Biyolojik Süreçler | rRNA işleme | 5.8S, LSU ve SSU rRNA'nın olgunlaşması |
Moleküler Fonksiyonlar | RNA'ya etki eden katalitik aktivite | ATP'ye bağımlı RNA helikaz aktivitesi |
Hücresel Bileşenler | çekirdekçik | preribosomlar |
Reactome Yolları | nükleol ve sitozolde rRNA işlemenin ana yolu | çekirdek ve sitozoldeki rRNA modifikasyonu |
Protein Etki Alanları ve Motifler | helikaz korumalı C-terminal alanı | DEAD / DEAH kutusu helikaz |
C7orf50'nin en yakın tahmin edilen fonksiyonel ortakları aşağıdaki proteinlerdir: DDX24, DDX52, PES1, EBNA1BP2, RSLD1, NOP14, FTSJ3, KRR1, LYAR, ve PWP1. Bu proteinlerin, doğrudan C7orf50'yi ve birbirine bağlanmaktan ziyade birlikte ifade ettiği tahmin edilmektedir.
Yönetmelik
Gen Düzenlemesi
Organizatör
C7orf50'nin 6 tahmini var organizatör bölgeler. En fazla transkript sayısına sahip destekleyici ve CAGE etiketleri Genel olarak ElDorado'da 6 numaralı promoter seti (GXP_6755694) tarafından Genomatix. Bu destekleyici bölge eksi (-) şerit üzerindedir ve 1,137,965'lik bir başlangıç pozisyonuna ve 1,139,325'lik bir son pozisyona sahiptir, bu da bu promotörü 1,361 bp uzunluğundadır. 16 kodlama transkriptine sahiptir ve C7orf50 transkript 4'e en büyük kimliğe sahip transkript, 98746 CAGE etiketli transkript GXT_27788039'dur.[31]
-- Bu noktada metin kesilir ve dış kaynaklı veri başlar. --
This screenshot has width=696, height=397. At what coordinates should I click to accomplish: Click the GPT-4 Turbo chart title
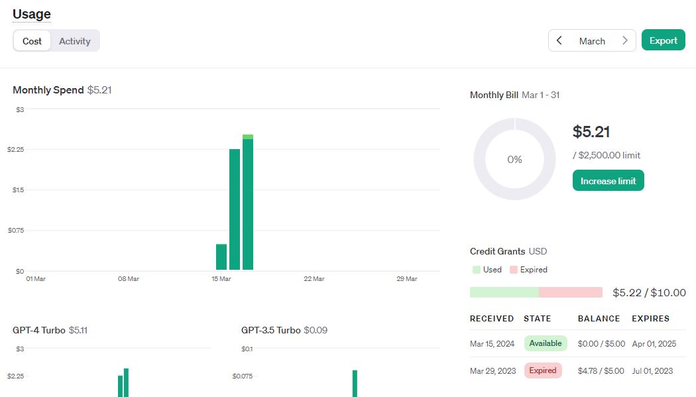(42, 329)
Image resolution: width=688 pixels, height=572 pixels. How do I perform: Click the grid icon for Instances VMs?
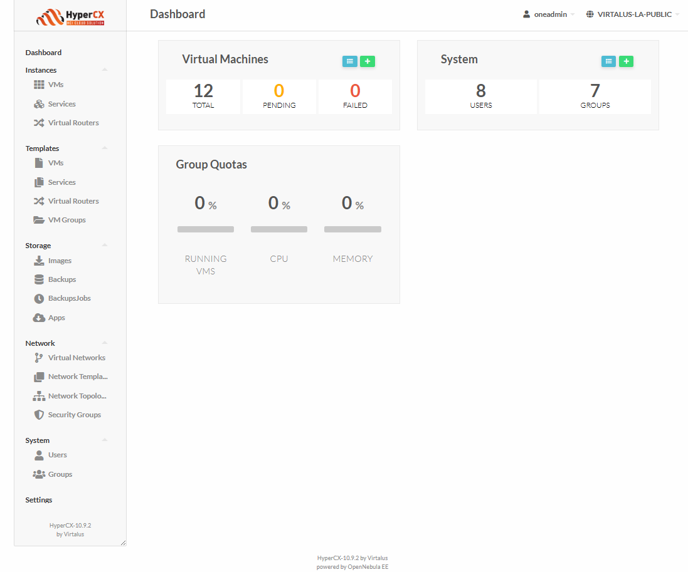pos(39,85)
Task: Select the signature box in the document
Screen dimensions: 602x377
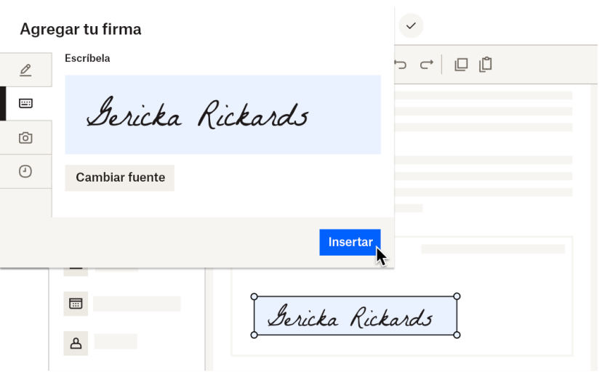Action: click(355, 316)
Promosyon sahibi kimliği | Başlangıç konumu | Bitiş Konumu | Uzunluk | Transkript Kodlama Sayısı | Transkriptlerdeki En Büyük CAGE Etiketi Sayısı |
GXP_9000582 | 1013063 | 1013163 | 1101bp | 0 | Yok |
GXP_6755691 | 1028239 | 1030070 | 1832bp | 4 | 169233 |
GXP_6053282 | 1055206 | 1056306 | 1101bp | 1 | 449 |
GXP_3207505 | 1127288 | 1128388 | 1101bp | 1 | 545 |
GXP_9000584 | 1130541 | 1131641 | 1101bp | 0 | Yok |
GXP_6755694 | 1137965 | 1139325 | 1361bp | 16 | 100,070 |
CpG adası bu promoter ile ilişkili 75 CpG'ye (adanın% 22'si) sahiptir ve 676bp uzunluğundadır. Bu ada içinde C sayısı artı G sayısı 471'dir, C veya G yüzdesi% 70'dir ve gözlemlenen CpG'ye oranı 0,91'dir.[32][33]
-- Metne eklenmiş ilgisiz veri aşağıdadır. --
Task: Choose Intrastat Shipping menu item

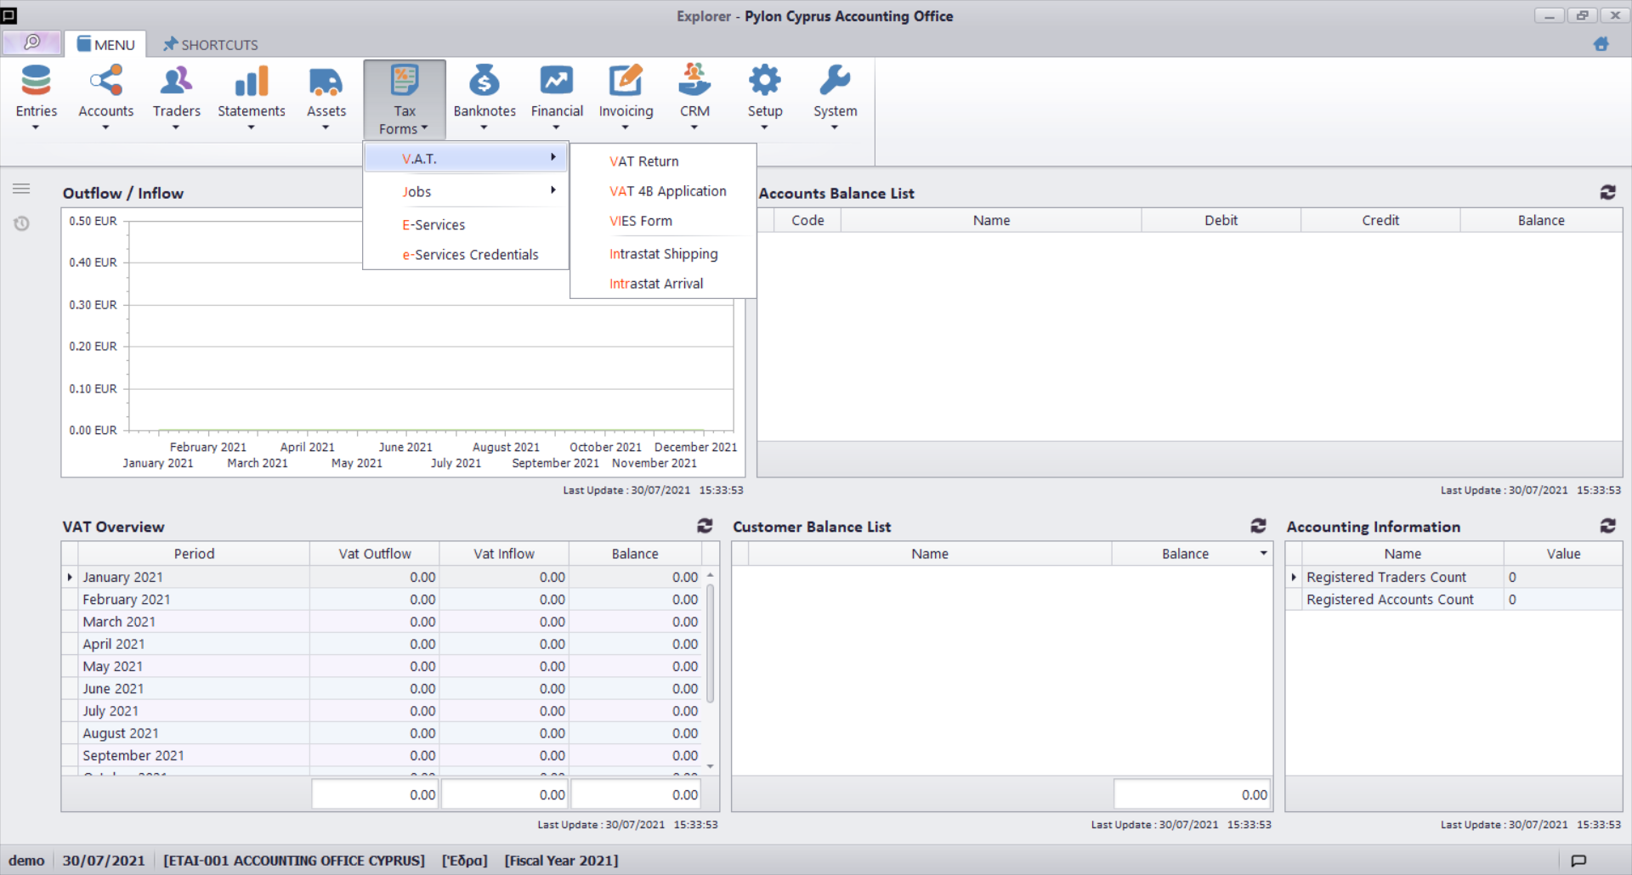Action: [663, 254]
Transkripsiyon Faktörü Bağlanma Siteleri
MatInspector tarafından belirlendiği üzere Genomatix, aşağıdaki transkripsiyon faktörü (TF'ler) ailelerinin, promoter bölgesinde C7orf50'ye bağlanması en yüksek ölçüde tahmin edilmektedir.[31]
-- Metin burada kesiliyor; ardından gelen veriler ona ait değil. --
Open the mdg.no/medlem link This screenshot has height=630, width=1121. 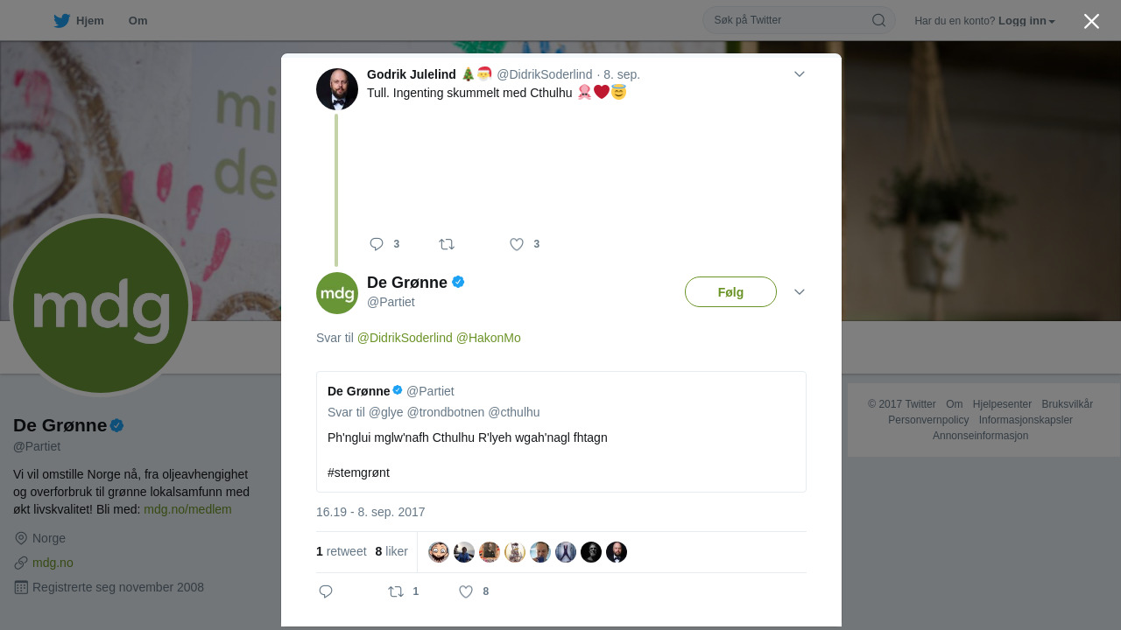(x=187, y=509)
Transkripsiyon Faktörü | Ayrıntılı Aile Bilgileri |
NR2F | Nükleer reseptör alt ailesi 2 faktör |
PERO | Peroksizom proliferatör ile aktive olan reseptör |
HOMF | Homeodomain transkripsiyon faktörleri |
PRDM | PR (PRDI-BF1-RIZ1 homolog) alan transkripsiyon faktörü |
VTBP | Omurgalı TATA bağlayıcı protein faktörü |
HZIP | Homeodomain-lösin fermuar transkripsiyon faktörleri |
ZTRE | Çinko transkripsiyonel düzenleyici eleman |
XBBF | X-box bağlanma faktörleri |
SP1F | GC-Box faktörleri SP1 / GC |
CAAT | CCAAT bağlanma faktörleri |
ZF57 | KRAB alanı çinko parmak proteini 57 |
CTCF | CTCF ve BORIS gen ailesi, yüksek oranda korunmuş çinko parmak alanlarına sahip transkripsiyonel düzenleyiciler |
MYOD | Miyoblast belirleyici faktörler |
KLFS | Krueppel gibi transkripsiyon faktörleri |
İfade Modeli
C7orf50, böbreklerde, beyinde, yağda, secde, dalakta ve diğer 22 dokuda ve düşük doku ve bağışıklık hücresi özgüllüğünde her yerde bulunan ekspresyonu gösterir.[5][6] Bu ifade çok yüksektir, ortalama genin 4 katıdır; bu nedenle, bir hücre içindeki ortalama genden daha fazla C7orf50 mRNA bolluğu vardır.[34] Bu genin ifade edilmediği kesin bir hücre tipi görünmemektedir.[35]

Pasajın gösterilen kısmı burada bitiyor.